### Exercise instructions
Would you please return the lines of the material that contain the word "logo"?
[[ Material provided, beginning ]]
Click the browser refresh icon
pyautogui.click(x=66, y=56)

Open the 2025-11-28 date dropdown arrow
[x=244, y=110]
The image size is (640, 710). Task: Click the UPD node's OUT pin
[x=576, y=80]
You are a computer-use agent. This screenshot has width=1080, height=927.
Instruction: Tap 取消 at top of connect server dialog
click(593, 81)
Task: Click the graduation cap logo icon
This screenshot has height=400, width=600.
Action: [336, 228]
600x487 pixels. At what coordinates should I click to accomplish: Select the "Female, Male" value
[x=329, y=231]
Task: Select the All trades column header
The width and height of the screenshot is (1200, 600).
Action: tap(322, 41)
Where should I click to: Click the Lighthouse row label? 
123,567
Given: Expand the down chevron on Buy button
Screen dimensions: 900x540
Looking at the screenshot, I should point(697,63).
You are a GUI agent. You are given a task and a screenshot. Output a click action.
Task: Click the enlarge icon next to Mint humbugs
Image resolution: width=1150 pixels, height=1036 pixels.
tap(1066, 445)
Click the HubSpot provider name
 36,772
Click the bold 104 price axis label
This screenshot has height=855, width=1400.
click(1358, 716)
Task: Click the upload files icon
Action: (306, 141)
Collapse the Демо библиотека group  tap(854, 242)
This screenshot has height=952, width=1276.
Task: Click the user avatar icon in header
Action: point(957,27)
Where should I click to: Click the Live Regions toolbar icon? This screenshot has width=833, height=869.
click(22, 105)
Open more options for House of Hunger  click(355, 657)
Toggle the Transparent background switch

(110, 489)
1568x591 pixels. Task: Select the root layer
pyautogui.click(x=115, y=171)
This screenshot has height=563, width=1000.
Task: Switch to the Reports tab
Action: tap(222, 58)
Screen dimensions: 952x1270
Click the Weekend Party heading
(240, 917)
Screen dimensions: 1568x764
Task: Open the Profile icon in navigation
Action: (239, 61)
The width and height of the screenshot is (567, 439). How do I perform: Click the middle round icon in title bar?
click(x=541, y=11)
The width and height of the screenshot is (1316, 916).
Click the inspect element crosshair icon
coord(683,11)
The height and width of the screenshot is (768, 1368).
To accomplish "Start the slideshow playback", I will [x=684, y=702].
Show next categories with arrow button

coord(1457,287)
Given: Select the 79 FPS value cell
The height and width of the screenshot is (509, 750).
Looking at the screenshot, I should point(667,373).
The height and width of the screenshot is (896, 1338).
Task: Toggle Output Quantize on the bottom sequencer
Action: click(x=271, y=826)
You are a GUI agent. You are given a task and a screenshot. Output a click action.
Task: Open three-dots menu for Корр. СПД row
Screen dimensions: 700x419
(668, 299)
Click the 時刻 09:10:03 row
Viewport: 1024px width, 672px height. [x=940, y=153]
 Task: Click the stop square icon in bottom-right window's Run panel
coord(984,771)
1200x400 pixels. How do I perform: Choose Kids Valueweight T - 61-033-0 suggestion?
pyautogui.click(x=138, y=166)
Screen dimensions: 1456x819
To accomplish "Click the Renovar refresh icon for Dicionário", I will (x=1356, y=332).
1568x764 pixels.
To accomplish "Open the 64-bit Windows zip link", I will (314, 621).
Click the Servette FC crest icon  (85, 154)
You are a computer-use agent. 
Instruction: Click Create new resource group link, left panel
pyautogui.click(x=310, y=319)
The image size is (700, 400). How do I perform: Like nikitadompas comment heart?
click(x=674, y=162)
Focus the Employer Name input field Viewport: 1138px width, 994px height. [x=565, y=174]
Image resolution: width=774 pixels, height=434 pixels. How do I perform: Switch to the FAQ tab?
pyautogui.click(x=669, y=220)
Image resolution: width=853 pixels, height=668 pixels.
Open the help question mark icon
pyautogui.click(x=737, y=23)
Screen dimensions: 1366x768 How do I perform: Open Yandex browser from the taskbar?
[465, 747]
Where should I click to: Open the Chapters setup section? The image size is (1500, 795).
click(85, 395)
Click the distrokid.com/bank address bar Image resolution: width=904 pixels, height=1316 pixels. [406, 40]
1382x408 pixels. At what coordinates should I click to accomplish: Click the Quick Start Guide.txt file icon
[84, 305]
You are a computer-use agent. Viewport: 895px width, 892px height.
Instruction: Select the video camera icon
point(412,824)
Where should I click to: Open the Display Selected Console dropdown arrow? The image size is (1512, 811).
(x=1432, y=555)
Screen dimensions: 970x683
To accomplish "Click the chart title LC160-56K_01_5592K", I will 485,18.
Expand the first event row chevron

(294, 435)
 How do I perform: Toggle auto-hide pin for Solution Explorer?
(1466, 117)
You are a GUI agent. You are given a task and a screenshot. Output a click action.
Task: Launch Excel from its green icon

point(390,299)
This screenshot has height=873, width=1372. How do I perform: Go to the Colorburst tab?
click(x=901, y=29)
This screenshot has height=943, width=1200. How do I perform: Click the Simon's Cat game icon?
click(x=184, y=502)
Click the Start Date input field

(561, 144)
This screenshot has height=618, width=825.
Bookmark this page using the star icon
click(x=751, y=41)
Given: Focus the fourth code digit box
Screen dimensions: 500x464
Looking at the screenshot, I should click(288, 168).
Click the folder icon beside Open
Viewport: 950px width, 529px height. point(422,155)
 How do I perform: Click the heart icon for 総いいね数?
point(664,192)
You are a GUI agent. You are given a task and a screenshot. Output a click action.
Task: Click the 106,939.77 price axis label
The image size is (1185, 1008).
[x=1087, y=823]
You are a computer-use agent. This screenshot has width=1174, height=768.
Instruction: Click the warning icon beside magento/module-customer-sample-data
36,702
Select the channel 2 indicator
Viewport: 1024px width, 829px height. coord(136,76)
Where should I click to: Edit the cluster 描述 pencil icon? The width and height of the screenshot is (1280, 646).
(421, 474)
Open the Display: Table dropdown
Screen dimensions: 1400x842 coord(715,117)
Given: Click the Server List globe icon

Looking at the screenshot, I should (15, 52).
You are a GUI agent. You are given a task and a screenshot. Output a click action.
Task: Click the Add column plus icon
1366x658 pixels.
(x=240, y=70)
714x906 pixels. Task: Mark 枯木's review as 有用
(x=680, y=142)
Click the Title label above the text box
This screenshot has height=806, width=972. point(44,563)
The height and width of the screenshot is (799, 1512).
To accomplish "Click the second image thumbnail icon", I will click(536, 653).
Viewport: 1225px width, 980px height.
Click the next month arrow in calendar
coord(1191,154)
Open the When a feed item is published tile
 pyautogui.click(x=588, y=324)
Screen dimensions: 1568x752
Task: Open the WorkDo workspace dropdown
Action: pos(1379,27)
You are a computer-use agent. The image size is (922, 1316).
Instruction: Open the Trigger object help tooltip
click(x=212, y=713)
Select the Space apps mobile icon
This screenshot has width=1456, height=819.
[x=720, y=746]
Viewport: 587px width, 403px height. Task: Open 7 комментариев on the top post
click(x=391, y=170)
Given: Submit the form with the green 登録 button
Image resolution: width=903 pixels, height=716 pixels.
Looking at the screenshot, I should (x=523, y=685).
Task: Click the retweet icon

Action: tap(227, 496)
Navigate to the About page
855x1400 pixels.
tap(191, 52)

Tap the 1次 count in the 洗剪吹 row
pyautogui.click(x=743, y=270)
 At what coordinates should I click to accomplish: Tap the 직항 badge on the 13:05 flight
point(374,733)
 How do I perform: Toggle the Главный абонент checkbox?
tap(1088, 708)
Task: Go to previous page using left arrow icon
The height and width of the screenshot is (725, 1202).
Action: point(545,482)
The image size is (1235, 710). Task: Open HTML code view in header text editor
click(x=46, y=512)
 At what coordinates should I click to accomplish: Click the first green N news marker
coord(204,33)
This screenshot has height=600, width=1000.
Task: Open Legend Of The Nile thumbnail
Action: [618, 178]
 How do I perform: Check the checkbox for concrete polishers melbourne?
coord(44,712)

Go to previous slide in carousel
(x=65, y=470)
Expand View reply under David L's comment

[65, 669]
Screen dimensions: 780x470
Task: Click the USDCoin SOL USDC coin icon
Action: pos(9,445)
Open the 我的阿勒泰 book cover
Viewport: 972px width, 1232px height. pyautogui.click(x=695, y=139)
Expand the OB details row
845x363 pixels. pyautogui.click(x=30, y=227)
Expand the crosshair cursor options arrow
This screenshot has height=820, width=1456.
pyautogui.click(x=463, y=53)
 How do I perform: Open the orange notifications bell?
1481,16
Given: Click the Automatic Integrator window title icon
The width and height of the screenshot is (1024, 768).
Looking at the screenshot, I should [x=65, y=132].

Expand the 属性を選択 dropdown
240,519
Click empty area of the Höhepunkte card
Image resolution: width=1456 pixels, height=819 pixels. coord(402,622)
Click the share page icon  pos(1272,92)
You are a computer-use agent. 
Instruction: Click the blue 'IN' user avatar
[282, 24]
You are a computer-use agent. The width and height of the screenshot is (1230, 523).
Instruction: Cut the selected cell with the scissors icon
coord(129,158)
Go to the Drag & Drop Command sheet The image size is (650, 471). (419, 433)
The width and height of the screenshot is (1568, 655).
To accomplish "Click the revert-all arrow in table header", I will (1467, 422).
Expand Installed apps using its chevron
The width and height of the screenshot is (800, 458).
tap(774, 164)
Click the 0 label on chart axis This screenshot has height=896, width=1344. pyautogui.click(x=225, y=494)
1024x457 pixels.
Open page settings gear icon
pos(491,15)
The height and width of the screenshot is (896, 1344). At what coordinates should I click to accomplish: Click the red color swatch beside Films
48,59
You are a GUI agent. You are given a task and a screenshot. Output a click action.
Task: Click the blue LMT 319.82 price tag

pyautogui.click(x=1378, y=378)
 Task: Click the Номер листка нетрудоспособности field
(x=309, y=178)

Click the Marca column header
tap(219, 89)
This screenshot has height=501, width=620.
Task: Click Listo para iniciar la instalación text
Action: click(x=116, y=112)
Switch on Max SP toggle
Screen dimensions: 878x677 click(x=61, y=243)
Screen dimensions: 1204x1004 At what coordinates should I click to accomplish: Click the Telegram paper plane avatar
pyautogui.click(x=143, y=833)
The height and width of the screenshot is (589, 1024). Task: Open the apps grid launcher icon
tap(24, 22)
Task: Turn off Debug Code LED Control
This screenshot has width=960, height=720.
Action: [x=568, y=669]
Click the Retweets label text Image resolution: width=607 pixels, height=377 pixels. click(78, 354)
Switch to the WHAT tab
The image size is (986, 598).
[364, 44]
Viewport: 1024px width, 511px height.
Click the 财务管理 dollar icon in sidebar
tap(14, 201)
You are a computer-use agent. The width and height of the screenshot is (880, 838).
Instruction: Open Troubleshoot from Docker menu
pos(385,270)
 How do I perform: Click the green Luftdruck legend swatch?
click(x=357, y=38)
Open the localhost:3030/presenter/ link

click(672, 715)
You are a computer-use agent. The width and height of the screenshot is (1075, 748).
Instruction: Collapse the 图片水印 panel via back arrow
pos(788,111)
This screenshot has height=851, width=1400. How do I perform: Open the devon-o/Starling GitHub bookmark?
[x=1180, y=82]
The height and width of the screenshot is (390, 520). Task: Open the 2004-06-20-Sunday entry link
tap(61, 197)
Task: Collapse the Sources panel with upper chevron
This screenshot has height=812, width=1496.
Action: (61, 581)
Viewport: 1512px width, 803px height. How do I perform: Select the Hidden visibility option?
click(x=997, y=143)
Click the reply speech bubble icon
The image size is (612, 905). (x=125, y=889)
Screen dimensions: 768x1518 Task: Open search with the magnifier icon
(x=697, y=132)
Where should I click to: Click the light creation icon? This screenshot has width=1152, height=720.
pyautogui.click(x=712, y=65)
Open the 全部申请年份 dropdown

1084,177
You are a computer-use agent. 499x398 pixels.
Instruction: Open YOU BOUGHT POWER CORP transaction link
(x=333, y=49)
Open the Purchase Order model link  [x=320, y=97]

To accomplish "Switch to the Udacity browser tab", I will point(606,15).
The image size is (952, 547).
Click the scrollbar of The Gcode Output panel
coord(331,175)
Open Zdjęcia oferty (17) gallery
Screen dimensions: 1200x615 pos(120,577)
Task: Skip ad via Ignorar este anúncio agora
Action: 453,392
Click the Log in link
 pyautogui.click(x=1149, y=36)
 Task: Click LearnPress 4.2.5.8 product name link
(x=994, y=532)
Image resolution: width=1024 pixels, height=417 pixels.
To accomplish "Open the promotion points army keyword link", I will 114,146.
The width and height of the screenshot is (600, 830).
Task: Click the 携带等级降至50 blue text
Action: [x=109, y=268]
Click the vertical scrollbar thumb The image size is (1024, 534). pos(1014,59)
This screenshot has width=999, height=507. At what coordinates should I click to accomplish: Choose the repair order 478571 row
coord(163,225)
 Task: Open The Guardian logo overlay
[[ Material provided, end ]]
### Result below
Task: Click the graduation cap logo icon
 Task: Open The Guardian logo overlay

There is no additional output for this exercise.